Problem description >> Report how many lines in the items below contain the string "with", matching case exactly. Give only the number.

Supplied data >>

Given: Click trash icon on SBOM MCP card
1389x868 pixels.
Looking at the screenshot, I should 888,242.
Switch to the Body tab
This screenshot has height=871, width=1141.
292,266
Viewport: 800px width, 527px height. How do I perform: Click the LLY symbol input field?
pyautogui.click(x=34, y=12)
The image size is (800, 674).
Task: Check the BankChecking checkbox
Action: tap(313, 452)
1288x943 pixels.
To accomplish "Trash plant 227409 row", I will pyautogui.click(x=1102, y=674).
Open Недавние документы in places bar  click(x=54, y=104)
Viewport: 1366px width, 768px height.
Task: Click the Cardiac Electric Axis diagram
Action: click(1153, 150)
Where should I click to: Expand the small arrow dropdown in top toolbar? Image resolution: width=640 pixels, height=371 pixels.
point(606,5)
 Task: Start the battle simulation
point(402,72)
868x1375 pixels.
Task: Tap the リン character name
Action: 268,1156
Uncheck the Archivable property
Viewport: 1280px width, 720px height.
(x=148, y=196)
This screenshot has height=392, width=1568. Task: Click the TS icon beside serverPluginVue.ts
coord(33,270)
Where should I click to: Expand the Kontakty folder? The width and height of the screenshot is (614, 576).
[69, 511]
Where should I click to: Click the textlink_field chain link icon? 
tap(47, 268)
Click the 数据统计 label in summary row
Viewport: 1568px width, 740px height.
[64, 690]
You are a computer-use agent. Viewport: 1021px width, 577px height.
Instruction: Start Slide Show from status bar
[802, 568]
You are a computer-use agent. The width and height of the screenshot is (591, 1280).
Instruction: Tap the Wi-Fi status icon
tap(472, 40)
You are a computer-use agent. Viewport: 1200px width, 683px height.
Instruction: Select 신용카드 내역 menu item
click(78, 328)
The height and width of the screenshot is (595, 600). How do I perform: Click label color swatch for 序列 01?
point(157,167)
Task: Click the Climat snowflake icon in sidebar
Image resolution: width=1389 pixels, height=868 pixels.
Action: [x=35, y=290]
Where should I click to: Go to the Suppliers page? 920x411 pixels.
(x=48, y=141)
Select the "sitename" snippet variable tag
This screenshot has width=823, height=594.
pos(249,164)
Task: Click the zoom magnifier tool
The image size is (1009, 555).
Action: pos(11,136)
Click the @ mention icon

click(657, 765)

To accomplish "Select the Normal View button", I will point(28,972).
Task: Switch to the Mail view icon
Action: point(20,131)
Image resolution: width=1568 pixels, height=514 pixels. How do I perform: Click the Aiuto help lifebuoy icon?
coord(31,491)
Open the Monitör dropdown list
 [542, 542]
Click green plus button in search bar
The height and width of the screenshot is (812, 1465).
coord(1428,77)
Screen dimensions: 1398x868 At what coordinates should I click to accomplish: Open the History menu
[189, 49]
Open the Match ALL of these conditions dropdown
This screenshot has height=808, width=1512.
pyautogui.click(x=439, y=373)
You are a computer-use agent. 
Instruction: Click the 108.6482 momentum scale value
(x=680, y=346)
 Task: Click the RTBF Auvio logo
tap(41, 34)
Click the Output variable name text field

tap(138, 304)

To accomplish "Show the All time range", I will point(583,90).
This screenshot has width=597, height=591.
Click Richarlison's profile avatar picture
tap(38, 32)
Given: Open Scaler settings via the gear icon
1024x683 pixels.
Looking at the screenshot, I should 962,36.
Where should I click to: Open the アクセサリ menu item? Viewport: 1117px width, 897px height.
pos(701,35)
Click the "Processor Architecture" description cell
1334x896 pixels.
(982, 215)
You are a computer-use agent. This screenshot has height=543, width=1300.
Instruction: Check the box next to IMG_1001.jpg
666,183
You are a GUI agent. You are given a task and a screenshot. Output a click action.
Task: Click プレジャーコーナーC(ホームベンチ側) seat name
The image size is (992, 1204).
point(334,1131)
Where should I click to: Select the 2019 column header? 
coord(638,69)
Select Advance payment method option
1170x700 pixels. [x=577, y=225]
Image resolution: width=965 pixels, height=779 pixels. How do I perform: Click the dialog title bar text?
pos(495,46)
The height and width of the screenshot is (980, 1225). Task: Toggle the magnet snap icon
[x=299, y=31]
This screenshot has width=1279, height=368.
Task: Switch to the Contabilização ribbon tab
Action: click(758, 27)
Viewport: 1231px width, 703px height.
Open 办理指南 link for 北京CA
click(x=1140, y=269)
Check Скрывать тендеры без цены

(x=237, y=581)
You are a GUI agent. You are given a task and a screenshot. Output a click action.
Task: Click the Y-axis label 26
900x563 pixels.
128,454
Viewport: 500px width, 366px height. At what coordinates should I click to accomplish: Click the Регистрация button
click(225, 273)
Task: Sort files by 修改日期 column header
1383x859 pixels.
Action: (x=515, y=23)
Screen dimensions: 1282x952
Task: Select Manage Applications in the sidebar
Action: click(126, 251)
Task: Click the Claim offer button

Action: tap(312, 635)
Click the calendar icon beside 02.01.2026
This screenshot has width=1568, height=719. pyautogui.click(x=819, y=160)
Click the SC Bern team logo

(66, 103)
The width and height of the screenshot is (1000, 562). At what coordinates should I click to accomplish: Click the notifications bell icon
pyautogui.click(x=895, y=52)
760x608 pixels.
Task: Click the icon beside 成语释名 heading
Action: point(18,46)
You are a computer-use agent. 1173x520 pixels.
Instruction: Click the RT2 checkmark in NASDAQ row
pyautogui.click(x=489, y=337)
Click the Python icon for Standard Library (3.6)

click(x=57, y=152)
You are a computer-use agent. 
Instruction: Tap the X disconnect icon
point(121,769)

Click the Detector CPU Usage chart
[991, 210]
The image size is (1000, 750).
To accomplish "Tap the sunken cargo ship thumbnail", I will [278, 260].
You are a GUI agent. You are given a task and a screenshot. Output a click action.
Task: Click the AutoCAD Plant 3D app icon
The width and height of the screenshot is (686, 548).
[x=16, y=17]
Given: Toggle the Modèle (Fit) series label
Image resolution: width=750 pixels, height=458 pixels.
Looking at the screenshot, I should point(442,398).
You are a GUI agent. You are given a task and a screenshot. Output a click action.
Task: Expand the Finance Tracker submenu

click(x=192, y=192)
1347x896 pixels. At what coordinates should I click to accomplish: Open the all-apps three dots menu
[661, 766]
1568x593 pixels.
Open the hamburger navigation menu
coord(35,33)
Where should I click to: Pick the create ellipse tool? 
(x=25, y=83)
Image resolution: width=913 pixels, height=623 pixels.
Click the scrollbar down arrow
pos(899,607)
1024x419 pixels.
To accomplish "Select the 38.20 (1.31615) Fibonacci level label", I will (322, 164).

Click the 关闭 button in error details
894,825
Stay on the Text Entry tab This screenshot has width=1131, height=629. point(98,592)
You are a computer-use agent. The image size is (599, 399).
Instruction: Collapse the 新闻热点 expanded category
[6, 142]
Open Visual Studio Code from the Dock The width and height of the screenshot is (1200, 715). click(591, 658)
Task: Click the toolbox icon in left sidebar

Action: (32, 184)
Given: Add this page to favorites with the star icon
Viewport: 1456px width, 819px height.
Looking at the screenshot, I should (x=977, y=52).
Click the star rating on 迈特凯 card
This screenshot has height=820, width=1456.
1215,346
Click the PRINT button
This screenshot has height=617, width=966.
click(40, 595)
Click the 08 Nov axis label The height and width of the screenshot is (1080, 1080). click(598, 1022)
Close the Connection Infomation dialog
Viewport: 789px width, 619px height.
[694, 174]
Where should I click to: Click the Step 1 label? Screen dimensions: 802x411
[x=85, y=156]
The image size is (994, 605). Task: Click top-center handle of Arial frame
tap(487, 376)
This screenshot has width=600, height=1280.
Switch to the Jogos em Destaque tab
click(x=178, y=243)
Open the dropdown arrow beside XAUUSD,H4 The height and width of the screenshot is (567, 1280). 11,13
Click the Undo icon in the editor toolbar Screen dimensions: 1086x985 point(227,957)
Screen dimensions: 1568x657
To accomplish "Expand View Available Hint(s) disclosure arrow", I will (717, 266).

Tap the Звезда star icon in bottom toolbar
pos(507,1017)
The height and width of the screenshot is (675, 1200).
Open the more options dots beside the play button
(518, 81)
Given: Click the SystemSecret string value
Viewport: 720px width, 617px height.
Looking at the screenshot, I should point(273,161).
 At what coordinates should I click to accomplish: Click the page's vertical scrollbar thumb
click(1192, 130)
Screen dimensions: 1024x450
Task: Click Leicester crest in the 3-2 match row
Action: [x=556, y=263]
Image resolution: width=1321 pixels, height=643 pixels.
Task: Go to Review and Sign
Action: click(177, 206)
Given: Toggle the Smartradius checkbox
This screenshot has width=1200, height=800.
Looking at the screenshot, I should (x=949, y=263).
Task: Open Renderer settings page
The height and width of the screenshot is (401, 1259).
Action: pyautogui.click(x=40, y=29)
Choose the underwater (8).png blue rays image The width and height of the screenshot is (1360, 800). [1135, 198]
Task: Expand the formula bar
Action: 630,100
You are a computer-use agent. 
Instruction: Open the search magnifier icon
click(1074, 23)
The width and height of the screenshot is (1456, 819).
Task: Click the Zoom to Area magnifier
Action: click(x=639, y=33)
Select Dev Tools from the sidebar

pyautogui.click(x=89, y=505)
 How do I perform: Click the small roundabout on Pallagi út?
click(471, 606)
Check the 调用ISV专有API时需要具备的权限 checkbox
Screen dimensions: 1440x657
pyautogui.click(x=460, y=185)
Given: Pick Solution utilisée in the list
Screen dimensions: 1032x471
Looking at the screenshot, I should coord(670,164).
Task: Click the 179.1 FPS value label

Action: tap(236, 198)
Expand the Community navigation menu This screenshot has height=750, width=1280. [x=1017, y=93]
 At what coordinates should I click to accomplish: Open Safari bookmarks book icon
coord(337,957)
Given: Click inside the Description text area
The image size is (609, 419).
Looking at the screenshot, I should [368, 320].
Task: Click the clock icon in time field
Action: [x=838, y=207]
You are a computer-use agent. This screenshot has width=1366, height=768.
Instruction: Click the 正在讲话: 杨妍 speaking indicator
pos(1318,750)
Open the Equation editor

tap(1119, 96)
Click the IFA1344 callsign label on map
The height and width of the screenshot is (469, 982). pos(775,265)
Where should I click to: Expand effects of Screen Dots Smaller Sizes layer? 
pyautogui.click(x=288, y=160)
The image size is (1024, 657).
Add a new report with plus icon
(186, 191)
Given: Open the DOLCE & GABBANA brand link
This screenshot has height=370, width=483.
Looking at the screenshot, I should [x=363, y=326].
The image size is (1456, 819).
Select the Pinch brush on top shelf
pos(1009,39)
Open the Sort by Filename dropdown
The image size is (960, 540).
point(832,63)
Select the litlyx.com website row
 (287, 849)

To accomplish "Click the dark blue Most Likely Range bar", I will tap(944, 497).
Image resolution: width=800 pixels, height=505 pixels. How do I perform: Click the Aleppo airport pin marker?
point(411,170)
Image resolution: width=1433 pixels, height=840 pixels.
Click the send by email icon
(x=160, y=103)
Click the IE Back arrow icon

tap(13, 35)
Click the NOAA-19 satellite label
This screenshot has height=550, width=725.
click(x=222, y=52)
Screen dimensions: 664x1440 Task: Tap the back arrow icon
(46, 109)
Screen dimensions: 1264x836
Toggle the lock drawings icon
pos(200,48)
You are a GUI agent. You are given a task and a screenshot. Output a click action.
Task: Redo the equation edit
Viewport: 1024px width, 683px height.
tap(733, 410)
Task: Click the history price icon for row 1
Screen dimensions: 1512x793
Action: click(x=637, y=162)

Worked answer >> 2